Appendix B — Data and Grid Formats
I. Scope and Object Types
- This appendix standardizes containers, grids and coordinates, time/frequency axes, metadata, and calibration fields for the density volume. It covers regular grids, unstructured grids, point-event tables, spectral objects, and probability-density containers.
- Arrays use zero-based indexing. Unless stated otherwise, memory layout is row-major; the base measure is lebegue. All variables, units, and dimensions obey Appendix A.
II. Domains, Coordinates, and Measures
- On a continuous domain D ⊂ R^d with base measure mu, the volume element is dV and the line (path) element is d ell. Write integrals as ( ∫_D • dV ) or, along a path, ( ∫_gamma • d ell ).
- Uniform axes: x_i = x0 + i * Delta_x, y_j = y0 + j * Delta_y, z_k = z0 + k * Delta_z, time t_n = t0 + n * Delta_t, frequency f_m = m * ( fs / N ).
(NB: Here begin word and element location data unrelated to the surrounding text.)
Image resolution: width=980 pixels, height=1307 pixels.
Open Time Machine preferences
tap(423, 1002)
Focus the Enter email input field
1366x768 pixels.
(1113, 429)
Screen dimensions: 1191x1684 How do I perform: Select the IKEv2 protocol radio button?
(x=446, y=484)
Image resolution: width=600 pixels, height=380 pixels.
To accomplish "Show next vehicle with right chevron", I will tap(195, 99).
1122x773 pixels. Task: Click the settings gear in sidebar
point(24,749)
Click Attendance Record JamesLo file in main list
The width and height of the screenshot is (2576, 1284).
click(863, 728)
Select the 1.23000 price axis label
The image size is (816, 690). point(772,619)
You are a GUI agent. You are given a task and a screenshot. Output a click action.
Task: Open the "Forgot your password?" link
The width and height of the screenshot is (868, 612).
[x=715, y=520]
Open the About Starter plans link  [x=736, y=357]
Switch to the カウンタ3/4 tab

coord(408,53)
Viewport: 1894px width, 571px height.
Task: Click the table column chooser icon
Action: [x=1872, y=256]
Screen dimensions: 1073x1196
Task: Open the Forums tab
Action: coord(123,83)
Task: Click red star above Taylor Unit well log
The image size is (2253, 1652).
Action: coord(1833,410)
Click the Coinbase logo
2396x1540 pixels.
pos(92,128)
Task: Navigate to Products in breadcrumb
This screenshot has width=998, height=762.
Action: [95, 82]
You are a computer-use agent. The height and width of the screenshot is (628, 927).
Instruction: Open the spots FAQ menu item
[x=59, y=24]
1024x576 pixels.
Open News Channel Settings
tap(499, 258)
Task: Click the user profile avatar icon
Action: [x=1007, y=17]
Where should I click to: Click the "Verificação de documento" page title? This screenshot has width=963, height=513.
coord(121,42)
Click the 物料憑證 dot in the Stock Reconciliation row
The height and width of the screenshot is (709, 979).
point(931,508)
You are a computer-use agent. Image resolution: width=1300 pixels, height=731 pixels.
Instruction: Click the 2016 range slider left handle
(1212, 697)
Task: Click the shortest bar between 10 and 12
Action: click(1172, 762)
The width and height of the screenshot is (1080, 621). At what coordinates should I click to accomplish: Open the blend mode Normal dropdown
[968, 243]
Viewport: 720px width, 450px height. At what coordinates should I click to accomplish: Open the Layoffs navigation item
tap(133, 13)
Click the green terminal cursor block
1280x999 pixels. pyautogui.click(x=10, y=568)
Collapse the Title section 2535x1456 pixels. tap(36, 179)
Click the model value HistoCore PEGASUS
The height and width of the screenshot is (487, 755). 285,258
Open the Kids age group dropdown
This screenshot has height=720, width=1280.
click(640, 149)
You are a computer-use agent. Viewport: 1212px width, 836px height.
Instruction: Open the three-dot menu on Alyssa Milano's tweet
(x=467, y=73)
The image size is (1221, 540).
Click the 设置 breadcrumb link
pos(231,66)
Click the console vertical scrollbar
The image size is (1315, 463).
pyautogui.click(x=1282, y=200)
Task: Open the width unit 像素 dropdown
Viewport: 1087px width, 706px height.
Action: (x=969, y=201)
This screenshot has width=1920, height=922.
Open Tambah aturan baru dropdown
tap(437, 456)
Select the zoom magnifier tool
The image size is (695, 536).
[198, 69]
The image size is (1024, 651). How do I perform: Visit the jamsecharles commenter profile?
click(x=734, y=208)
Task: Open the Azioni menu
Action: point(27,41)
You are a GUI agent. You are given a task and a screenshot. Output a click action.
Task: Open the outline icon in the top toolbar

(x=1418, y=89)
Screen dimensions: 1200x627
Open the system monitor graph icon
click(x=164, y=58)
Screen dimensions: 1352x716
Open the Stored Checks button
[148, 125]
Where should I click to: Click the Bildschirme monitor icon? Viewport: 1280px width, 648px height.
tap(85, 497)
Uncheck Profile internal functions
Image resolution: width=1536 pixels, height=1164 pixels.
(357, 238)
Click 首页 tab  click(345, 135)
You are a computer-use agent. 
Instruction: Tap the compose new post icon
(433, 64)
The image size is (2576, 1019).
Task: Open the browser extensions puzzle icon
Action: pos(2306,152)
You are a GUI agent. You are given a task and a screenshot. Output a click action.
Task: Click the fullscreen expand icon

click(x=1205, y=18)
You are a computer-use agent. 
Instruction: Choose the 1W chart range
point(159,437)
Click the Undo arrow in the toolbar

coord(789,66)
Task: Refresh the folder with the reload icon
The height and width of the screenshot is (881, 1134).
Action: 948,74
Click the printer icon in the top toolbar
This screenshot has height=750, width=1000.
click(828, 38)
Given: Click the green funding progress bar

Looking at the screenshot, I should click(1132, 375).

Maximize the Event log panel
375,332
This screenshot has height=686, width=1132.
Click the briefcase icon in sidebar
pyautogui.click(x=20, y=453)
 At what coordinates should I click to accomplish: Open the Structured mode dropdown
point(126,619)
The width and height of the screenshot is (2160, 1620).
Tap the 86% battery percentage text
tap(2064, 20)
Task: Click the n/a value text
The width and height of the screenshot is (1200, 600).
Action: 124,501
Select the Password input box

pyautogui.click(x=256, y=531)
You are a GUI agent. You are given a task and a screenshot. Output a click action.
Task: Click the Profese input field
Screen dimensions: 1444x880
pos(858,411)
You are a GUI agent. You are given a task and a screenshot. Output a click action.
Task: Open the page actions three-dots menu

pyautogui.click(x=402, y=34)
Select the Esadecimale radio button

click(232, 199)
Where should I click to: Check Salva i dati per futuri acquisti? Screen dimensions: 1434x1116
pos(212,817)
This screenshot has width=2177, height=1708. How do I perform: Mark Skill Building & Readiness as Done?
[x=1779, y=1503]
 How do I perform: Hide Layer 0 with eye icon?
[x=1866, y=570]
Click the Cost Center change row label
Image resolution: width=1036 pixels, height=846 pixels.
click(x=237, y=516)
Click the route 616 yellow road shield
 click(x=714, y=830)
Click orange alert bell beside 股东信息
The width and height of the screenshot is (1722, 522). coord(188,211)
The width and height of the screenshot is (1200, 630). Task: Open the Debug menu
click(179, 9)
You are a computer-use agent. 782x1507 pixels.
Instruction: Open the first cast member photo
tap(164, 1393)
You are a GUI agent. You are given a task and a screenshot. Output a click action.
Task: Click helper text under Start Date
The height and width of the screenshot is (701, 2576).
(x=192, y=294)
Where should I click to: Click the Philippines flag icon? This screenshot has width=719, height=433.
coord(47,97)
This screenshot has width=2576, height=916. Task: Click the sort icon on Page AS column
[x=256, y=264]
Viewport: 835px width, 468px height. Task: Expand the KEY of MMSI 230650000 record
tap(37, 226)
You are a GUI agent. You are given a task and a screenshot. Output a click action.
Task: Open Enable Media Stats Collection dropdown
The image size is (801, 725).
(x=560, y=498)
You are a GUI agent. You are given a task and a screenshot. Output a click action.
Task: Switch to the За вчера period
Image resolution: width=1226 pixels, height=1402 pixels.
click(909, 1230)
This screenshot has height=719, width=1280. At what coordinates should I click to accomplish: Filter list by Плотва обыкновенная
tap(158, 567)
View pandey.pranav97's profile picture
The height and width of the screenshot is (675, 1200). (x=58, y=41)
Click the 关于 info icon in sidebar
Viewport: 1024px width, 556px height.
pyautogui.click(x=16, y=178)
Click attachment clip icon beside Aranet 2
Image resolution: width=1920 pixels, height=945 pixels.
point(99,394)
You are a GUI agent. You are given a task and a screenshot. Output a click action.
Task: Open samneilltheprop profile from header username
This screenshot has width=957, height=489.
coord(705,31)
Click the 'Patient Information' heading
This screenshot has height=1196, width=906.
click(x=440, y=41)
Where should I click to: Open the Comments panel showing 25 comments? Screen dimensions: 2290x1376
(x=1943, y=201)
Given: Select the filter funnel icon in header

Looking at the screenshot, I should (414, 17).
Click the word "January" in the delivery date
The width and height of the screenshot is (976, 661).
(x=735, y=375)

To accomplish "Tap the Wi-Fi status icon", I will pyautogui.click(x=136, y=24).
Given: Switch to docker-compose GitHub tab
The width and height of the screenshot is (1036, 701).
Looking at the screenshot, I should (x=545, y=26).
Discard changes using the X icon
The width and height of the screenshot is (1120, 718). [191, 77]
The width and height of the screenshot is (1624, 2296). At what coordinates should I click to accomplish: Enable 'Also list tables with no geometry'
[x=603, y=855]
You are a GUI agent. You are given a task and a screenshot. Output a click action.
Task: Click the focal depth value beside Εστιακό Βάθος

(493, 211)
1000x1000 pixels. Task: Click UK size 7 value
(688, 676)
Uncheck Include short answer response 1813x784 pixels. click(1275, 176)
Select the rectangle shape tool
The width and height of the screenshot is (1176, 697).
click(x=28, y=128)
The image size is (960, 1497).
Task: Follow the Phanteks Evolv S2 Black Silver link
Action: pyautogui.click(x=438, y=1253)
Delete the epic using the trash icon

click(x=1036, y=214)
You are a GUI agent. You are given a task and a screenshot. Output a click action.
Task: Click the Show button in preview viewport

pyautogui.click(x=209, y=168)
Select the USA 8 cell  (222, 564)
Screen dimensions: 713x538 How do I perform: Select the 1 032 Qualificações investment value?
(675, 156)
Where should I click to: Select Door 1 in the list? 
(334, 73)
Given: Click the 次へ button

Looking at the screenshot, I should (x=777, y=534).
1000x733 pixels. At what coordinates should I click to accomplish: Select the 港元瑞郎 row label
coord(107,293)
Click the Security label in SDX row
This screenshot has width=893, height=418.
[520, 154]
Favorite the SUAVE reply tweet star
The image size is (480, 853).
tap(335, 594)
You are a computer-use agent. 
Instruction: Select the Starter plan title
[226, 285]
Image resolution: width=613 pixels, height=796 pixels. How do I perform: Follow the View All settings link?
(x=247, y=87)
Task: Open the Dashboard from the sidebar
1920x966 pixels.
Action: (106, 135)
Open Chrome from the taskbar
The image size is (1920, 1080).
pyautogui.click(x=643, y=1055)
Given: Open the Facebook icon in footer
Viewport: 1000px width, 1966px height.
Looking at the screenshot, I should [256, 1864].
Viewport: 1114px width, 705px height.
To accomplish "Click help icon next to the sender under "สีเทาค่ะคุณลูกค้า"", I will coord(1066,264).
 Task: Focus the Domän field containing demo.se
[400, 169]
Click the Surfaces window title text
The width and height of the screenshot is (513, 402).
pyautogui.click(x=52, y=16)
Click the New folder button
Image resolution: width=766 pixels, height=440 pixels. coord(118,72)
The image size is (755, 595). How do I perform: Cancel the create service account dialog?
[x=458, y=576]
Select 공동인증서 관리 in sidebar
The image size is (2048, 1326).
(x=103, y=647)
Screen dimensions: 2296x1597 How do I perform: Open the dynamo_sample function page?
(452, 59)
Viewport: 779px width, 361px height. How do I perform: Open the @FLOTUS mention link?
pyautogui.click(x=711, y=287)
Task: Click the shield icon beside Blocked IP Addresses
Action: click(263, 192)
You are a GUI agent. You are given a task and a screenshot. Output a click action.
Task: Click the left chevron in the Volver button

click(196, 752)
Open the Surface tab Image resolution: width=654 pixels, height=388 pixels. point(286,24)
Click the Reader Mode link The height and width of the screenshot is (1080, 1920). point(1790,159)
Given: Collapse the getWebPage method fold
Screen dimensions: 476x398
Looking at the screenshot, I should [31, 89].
- Nonuniform axes store coordinate arrays (x_coords[i], t_coords[n]); provide quadrature weights w_i to approximate ( ∫ g(x) dx ) ≈ ( ∑ g(x_i) * w_i ).
III. Regular Grids (Raster/Voxel)
- Geometry fields
- origin = (x0, y0, z0); spacing = (Delta_x, Delta_y, Delta_z); shape = (Nx, Ny, Nz); axis_order = ("x","y","z").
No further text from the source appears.